Even a well-drafted agreement can be challenged if the process of obtaining the signature was flawed. Courts look at the totality of the circumstances, and a few patterns consistently lead to invalidation.

Voluntariness is the threshold issue. Threatening to withhold earned final wages unless the employee signs, demanding a signature on the spot, or telling an employee they will lose their severance offer if they consult a lawyer all undermine voluntariness. Courts expect that employees had meaningful time to review and a genuine choice. While the OWBPA mandates specific review periods for workers over 40, there is no equivalent Colorado statute prescribing a minimum review window for younger employees. Still, giving someone a complex legal document and demanding a signature within hours is the kind of fact pattern that leads judges to void agreements.

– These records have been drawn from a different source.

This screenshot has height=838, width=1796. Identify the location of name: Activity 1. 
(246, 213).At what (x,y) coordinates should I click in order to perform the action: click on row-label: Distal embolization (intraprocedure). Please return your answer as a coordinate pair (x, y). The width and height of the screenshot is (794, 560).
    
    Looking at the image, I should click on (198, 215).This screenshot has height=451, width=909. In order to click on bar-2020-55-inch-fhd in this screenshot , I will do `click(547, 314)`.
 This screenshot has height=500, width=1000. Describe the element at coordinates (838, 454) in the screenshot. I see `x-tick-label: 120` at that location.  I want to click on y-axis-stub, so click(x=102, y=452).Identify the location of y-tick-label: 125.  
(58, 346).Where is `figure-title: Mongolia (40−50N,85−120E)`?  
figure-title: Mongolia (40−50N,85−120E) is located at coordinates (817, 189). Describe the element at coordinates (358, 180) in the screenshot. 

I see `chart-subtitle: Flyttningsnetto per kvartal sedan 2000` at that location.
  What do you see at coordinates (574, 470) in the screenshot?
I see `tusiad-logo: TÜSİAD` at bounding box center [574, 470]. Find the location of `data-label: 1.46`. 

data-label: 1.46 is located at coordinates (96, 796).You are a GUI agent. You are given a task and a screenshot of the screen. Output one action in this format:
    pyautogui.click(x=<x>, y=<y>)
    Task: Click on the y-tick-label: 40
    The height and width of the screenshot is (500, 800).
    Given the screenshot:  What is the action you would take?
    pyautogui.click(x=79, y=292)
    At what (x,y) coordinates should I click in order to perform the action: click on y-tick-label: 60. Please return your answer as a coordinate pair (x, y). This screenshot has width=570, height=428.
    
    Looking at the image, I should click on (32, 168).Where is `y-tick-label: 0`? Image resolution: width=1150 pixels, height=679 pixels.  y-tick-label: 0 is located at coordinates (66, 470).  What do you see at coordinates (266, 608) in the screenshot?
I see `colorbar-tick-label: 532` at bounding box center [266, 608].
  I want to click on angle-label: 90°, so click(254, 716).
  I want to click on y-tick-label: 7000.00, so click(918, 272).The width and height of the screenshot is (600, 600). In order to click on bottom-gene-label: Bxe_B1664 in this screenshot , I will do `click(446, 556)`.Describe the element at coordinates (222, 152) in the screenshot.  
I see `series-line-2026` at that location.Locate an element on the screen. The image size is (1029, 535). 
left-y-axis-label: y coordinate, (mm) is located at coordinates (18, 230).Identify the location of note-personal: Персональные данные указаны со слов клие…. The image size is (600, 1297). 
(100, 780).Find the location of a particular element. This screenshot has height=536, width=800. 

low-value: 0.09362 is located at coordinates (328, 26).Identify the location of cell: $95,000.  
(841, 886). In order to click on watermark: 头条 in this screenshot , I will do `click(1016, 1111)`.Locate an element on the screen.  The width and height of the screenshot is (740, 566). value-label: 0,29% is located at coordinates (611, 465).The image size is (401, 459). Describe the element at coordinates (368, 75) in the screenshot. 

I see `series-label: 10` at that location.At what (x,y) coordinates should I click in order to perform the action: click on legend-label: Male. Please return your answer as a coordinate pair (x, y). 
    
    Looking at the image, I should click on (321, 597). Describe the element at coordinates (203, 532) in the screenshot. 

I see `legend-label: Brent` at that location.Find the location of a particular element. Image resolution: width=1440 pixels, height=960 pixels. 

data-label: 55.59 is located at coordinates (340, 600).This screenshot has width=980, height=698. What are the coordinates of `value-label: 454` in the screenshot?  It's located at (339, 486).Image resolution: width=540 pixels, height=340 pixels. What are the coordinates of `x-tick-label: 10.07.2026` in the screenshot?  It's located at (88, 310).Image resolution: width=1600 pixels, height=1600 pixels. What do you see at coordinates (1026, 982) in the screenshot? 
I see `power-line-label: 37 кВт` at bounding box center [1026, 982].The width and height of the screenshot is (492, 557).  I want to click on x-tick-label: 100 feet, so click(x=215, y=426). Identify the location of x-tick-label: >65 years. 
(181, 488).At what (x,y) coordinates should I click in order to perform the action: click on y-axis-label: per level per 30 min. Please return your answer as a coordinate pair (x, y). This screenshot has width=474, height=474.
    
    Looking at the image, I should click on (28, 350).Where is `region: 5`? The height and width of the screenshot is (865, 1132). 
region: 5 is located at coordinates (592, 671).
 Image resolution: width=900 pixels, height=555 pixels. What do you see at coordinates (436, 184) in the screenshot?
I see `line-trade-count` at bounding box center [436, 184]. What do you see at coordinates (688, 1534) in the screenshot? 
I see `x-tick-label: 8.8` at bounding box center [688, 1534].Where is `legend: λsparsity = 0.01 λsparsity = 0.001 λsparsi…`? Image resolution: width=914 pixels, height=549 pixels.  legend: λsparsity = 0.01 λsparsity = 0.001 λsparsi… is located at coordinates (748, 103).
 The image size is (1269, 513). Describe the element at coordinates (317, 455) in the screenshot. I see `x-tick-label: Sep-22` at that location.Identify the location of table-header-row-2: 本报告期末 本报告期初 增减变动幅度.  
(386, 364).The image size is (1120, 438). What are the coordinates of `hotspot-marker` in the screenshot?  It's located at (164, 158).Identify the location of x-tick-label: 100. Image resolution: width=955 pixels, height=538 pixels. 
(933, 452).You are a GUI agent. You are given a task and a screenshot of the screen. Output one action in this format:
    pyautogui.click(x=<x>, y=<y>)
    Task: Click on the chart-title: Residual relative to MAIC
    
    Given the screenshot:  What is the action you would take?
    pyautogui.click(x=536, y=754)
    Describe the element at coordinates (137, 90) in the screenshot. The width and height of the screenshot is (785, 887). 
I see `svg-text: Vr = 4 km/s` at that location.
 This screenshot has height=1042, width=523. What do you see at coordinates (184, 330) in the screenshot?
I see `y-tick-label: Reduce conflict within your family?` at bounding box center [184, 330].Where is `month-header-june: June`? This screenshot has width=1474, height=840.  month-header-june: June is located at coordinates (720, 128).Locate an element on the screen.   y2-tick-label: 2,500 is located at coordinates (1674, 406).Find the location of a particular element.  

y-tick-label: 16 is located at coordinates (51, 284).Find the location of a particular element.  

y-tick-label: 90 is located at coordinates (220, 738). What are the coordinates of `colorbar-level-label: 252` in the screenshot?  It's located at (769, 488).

Clarity matters independently of voluntariness. Ambiguous payment terms, undefined confidentiality obligations, or vague non-compete restrictions all create enforcement problems. If a court cannot determine what the employee agreed to, the court will not enforce it. Colorado courts have also shown willingness to sever illegal provisions while enforcing the rest of an agreement, but employers should not rely on judicial editing to fix a poorly drafted document. An agreement with an illegal non-compete below the salary threshold, for example, might lose that clause entirely and leave the employer unprotected on competitive activity while still obligated to pay the severance amount.

The safest approach is to treat each provision as if it must stand on its own: clear terms, adequate consideration, proper notice, and compliance with every applicable state and federal requirement. Where the employee is over 40, add the full OWBPA checklist. Where a non-compete is included, verify the salary threshold and follow the 14-day notice rule. Where confidentiality is important, include the DTSA immunity notice and carve out protected activity. The agreement that survives a challenge is the one drafted as if a challenge were inevitable.